EntroLnn: Entropy-Guided Liquid Neural Networks for Operando Refinement of Battery Capacity Fade Trajectories
Wei Li, Wei Zhang, Qingyu Yan
TL;DR
This work reframes battery health modeling by online-refining the entire capacity fade trajectory (CFT) rather than solely estimating state of health (SoH) or end of life (EoL). It introduces EntroLnn, which combines entropy-guided features derived from operando temperature fields with transformable liquid neural networks, employing a static LNN based on a reference battery for short-term refinement and a dynamic LNN for long-term adaptation across multiple cells. Experimental results on the MIT-Stanford dataset show strong performance: CFT refinement MAEs around 0.0046 and EoL predictions within about 18 cycles, with high generalization across batteries and operating conditions while using minimal data and lightweight computation.

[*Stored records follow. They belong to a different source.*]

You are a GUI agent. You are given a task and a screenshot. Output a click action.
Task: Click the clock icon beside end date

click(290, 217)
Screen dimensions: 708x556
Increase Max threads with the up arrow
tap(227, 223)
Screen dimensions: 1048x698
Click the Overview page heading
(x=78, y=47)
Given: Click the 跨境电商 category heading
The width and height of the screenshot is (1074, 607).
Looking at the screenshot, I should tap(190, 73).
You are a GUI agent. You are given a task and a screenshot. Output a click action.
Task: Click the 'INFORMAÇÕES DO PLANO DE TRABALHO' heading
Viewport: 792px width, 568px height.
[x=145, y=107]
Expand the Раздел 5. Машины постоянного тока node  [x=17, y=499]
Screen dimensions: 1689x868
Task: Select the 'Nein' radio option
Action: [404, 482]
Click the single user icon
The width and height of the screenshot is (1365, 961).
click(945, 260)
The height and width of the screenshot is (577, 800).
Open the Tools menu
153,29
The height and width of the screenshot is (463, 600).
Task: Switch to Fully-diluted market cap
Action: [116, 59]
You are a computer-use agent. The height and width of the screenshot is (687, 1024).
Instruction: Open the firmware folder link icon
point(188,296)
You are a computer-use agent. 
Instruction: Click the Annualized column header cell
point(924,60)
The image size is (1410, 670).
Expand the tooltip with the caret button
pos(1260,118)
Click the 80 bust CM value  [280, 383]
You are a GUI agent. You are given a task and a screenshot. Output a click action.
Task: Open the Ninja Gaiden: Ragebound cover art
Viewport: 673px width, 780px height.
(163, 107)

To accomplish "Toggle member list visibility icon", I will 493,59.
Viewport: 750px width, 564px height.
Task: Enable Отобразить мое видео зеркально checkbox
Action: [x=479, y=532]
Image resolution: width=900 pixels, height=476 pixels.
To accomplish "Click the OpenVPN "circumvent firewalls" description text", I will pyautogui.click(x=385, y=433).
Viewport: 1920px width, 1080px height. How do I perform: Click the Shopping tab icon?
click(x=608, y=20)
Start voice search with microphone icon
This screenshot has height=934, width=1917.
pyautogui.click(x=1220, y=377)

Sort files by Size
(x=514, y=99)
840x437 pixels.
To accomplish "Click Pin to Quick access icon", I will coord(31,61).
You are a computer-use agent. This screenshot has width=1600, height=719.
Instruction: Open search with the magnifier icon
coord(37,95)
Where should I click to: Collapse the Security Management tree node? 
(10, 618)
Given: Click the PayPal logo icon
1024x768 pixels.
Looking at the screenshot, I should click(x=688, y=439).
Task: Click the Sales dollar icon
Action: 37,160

The approach demonstrates a practical, interpretable, and transferable framework for real-time battery health analytics, and establishes entropy-informed learning as a foundation for physics-guided ML in energy systems.
Abstract
Battery capacity degradation prediction has long been a central topic in battery health analytics, and most studies focus on state of health (SoH) estimation and end of life (EoL) prediction. This study extends the scope to online refinement of the entire capacity fade trajectory (CFT) through EntroLnn, a framework based on entropy-guided transformable liquid neural networks (LNNs). EntroLnn treats CFT refinement as an integrated process rather than two independent tasks for pointwise SoH and EoL. We introduce entropy-based features derived from online temperature fields, applied for the first time in battery analytics, and combine them with customized LNNs that model temporal battery dynamics effectively. The framework enhances both static and dynamic adaptability of LNNs and achieves robust and generalizable CFT refinement across different batteries and operating conditions. The approach provides a high fidelity battery health model with lightweight computation, achieving mean absolute errors of only 0.004577 for CFT and 18 cycles for EoL prediction. This work establishes a foundation for entropy-informed learning in battery analytics and enables self-adaptive, lightweight, and interpretable battery health prediction in practical battery management systems.